### Recorded information
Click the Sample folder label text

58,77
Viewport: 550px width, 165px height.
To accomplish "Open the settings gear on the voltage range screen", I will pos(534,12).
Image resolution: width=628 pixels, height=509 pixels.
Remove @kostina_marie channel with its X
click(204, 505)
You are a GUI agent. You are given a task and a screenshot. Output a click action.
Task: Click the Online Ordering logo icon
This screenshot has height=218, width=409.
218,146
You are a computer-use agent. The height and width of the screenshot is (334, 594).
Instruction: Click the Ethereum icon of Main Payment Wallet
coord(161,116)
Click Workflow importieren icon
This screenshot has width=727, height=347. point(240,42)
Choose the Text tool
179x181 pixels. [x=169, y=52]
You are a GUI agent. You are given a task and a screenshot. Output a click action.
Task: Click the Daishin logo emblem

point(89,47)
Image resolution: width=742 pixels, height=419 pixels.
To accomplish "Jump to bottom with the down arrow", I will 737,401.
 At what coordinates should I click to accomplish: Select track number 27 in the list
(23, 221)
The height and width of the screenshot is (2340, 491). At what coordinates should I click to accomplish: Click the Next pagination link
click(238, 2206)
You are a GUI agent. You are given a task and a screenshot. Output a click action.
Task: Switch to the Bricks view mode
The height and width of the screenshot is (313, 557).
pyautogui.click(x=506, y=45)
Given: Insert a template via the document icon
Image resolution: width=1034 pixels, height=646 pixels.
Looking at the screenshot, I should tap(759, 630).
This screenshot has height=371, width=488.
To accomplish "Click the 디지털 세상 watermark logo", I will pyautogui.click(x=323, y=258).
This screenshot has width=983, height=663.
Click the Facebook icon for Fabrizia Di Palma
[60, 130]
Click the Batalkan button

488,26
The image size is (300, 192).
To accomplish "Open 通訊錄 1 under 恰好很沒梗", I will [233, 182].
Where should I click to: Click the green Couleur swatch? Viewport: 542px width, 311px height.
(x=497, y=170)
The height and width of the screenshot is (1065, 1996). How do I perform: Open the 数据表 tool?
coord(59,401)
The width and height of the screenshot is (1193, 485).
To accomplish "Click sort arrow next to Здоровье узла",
######
What the exercise asks: Every entry must appear again in the answer, exactly as written.

Response:
Click the Sample folder label text

58,77
Viewport: 550px width, 165px height.
To accomplish "Open the settings gear on the voltage range screen", I will pos(534,12).
Image resolution: width=628 pixels, height=509 pixels.
Remove @kostina_marie channel with its X
click(204, 505)
You are a GUI agent. You are given a task and a screenshot. Output a click action.
Task: Click the Online Ordering logo icon
This screenshot has height=218, width=409.
218,146
You are a computer-use agent. The height and width of the screenshot is (334, 594).
Instruction: Click the Ethereum icon of Main Payment Wallet
coord(161,116)
Click Workflow importieren icon
This screenshot has width=727, height=347. point(240,42)
Choose the Text tool
179x181 pixels. [x=169, y=52]
You are a GUI agent. You are given a task and a screenshot. Output a click action.
Task: Click the Daishin logo emblem

point(89,47)
Image resolution: width=742 pixels, height=419 pixels.
To accomplish "Jump to bottom with the down arrow", I will 737,401.
 At what coordinates should I click to accomplish: Select track number 27 in the list
(23, 221)
The height and width of the screenshot is (2340, 491). At what coordinates should I click to accomplish: Click the Next pagination link
click(238, 2206)
You are a GUI agent. You are given a task and a screenshot. Output a click action.
Task: Switch to the Bricks view mode
The height and width of the screenshot is (313, 557).
pyautogui.click(x=506, y=45)
Given: Insert a template via the document icon
Image resolution: width=1034 pixels, height=646 pixels.
Looking at the screenshot, I should tap(759, 630).
This screenshot has height=371, width=488.
To accomplish "Click the 디지털 세상 watermark logo", I will pyautogui.click(x=323, y=258).
This screenshot has width=983, height=663.
Click the Facebook icon for Fabrizia Di Palma
[60, 130]
Click the Batalkan button

488,26
The image size is (300, 192).
To accomplish "Open 通訊錄 1 under 恰好很沒梗", I will [233, 182].
Where should I click to: Click the green Couleur swatch? Viewport: 542px width, 311px height.
(x=497, y=170)
The height and width of the screenshot is (1065, 1996). How do I perform: Open the 数据表 tool?
coord(59,401)
The width and height of the screenshot is (1193, 485).
To accomplish "Click sort arrow next to Здоровье узла",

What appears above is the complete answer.